The female characters in the play, led by Lysistrata, stage a sexual strike to end the Peloponnesian War; and the strike is a sacrifice to these lusty ladies longing for the touch of their men. They yearn. For the novel’s characters, however, sex is an instantly forgotten pleasure with rare moments of desire (“generic moments of longing”) like the odd twitches of a phantom limb barely felt beneath the new prosthesis. How did that happen?
The drama teacher is a bit of a witch, responsible for the mysterious cold wind that blows up the women’s skirts and into their hearts, one at a time. Wolitzer is such a wonderful writer that she makes this dramatic device work—as well as John Updike did in The Witches of Eastwick, another witty novel using the supernatural in exploring female sexuality. I believed the women shut down sexually—and was not surprised that, in doing so, they opened up to so many other possibilities in their lives. The teen queen turns to political activism, a shy girl discovers her acting ability. They are like students in an all-girl high school, relieved of the need to attract boys.
All the characters are finely drawn, but the mid-life women interest me most. They could be married to the male SexyPrime readers writing to ask me, “What the hell is wrong with my wife and why doesn’t she want to have sex with me anymore?” (If you have read Abandoned Husband's story, you will see how he fits right in.)
Wolitzer describes the women’s process of turning away from the hurt and angry men, good men, feeling bereft and betrayed in their cold beds. In real life, women either turn deeply into themselves—into “finding” themselves—or to a new man or another woman. Not often do they turn back to the husbands, not cruel and abusive, simply regular men who no longer excite. The author explores the dynamic of the sexually disinterested wife without offering solutions. I get the impression that she would find the standard advice—date nights, romantic gestures, sexy games—a rather sad form of “settling”.
What is the origin of the cold wind blowing up the skirts of so many women at midlife? How did once-sexy young wives turn into middle-aged judgmental prudes in their forties (sometimes sooner)?
Surely you’ve heard their litany of complaints: Husbands who masturbate to porn, selfish and inept lovers who can’t find their clitoris or G spot, the domestic taming of desire, sometimes his as well as hers—and the lethal effects of relationship issues creating anger and frustration, chipping away at lust.

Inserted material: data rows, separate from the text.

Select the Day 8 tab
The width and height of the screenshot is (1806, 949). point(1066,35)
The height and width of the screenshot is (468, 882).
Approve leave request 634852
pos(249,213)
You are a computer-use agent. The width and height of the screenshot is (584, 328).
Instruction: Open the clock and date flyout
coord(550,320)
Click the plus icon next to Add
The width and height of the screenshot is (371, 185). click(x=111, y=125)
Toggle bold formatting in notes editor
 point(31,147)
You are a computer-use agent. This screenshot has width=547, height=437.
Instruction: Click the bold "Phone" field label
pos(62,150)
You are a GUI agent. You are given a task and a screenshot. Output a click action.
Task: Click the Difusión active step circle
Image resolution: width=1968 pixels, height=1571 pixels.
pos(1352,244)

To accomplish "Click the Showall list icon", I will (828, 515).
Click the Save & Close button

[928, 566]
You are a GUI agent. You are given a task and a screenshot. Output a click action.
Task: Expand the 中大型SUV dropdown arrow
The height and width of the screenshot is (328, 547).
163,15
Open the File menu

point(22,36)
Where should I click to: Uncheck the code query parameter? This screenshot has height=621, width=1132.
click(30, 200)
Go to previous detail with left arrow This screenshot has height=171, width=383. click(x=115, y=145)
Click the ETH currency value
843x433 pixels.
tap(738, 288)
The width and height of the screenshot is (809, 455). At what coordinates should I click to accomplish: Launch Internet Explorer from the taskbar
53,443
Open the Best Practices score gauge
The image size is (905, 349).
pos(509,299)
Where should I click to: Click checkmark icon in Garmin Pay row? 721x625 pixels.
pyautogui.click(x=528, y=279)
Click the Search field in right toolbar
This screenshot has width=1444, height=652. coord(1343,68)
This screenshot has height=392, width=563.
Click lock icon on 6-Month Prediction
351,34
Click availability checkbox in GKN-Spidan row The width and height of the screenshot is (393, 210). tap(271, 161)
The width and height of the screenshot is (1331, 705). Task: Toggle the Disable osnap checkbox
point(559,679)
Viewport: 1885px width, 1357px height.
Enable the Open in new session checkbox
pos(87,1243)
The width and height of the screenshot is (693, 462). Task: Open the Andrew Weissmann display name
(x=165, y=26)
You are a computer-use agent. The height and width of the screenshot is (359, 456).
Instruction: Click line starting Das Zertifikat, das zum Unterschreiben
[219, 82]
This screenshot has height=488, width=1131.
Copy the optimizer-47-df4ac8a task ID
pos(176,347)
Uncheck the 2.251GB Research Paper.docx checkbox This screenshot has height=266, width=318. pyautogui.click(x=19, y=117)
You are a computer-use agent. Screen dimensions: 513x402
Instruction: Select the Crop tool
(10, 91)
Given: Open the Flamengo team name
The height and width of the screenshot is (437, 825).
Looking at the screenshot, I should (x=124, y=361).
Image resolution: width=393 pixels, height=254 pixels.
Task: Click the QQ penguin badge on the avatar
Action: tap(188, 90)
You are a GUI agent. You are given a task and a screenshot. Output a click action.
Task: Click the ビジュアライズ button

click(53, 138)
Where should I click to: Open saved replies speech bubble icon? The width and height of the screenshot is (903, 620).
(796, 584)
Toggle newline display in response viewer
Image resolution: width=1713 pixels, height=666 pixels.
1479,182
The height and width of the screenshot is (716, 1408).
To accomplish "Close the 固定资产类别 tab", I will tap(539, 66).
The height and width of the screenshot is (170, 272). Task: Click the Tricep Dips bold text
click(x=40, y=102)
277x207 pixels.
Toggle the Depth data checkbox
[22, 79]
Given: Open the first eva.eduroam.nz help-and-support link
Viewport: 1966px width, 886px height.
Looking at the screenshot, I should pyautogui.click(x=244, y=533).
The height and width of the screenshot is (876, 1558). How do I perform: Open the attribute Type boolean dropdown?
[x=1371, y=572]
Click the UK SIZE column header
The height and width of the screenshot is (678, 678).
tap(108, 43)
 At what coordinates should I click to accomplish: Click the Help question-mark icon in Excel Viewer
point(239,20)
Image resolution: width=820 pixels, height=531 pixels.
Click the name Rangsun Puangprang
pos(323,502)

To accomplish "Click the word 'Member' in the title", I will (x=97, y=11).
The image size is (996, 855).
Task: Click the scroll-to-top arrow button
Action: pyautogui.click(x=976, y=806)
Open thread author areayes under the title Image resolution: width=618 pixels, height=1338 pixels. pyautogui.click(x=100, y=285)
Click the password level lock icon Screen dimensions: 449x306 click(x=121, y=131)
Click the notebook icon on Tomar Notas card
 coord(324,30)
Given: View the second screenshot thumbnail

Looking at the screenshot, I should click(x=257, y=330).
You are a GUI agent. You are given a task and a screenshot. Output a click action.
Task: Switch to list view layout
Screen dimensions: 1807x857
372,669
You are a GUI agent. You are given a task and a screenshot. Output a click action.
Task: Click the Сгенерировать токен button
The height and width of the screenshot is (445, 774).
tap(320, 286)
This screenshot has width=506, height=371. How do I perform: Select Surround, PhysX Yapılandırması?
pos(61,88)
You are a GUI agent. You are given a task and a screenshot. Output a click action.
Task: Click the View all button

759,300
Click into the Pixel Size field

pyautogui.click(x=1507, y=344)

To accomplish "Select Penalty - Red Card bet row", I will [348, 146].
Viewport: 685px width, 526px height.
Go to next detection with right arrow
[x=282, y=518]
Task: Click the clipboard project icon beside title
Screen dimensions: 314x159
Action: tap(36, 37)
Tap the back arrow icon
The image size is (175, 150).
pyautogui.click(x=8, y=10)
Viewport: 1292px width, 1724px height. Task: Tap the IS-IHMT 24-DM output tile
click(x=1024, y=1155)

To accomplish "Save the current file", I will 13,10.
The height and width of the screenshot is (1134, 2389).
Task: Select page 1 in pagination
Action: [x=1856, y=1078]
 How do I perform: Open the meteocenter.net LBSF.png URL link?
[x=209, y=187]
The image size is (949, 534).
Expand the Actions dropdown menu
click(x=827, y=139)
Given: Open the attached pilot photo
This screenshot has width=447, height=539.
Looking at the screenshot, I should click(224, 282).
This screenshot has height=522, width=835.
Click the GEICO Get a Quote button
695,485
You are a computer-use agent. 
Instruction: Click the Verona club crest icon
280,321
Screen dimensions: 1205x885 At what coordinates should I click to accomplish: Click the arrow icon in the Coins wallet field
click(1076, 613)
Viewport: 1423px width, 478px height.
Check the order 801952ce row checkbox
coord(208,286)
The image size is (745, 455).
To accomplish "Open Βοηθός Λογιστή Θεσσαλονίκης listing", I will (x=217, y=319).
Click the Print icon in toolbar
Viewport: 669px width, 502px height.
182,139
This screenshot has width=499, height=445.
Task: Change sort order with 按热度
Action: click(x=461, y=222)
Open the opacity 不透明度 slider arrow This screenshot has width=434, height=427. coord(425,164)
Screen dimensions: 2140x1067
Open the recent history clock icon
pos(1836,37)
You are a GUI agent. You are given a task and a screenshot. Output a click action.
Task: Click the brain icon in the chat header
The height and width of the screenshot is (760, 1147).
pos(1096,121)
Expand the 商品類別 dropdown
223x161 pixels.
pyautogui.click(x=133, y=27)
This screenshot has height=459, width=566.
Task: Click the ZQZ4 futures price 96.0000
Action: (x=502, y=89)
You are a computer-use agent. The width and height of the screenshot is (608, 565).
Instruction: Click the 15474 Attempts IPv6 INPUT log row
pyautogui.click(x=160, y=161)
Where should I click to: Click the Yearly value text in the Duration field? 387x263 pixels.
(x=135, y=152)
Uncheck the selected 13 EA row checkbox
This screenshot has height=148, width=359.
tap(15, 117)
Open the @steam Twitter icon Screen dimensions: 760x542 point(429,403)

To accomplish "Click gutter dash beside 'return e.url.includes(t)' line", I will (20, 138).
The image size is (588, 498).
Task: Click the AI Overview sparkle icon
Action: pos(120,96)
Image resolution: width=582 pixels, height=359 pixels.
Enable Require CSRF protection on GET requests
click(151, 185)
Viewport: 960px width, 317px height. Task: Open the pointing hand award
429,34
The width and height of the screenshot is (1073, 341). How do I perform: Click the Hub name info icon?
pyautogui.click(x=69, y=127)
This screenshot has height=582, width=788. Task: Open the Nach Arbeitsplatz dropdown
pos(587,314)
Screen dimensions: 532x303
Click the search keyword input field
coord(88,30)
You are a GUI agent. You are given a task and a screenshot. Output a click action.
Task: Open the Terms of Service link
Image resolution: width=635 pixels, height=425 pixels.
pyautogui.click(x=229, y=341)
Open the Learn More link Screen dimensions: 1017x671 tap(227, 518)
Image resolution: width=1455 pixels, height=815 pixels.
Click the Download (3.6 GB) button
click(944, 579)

Rarely does anyone say: The sex was never that good; I didn’t have as many orgasms as I faked and so I shut down. But that is often the underlying truth, the big dirty secret midlife women hide like an enormous dust bunny under the marital bed. Perhaps they tell their best friend or the next man, but not the husband who shared the bed but never looked beneath it. The men who ask, “Why doesn’t my wife want to have sex anymore?” don’t want to hear the truth anyway.
A man I’ve been coaching said: “The sex was always great; we just didn’t have it often enough.”
Did she think the sex was great too?
“Oh, yes. She just didn’t get horny more than once a month.”
Yet when she left him, she said, “We could stay together like this if you only want sex three or four times a year because that is where we’re headed.” I suppose she was anticipating only getting “horny” on a quarterly basis now.
I nudge him to ask the obvious question: If the sex was “great”, why didn’t she want it more often? He resists the suggestion.
“I don’t understand why she left,” he said.
I thought of this passage from The Uncoupling—
[When a character heard about a couple divorcing over sex]….”Still she would say, ‘There must be something else,’ for how terrible it was to give up a good and loving marriage because of sex. Because of no sex. Many people stayed married forever in low-sex or no-sex marriages.”
He doesn’t want that, of course, but he wants his wife to come back to him, morphed into the once-sexy young wife. Magic realism. It won’t happen. Wherever the cold wind originated almost doesn’t matter, it has blown up her skirt and into her heart.
I won’t spoil the book for you by telling you if any of the characters get their old magic back. But read it; you’ll love it. Meg Wolitzer is one of my favorite novelists. If you are just discovering her, you have a lot of good reading ahead of you in catching up with her backlist.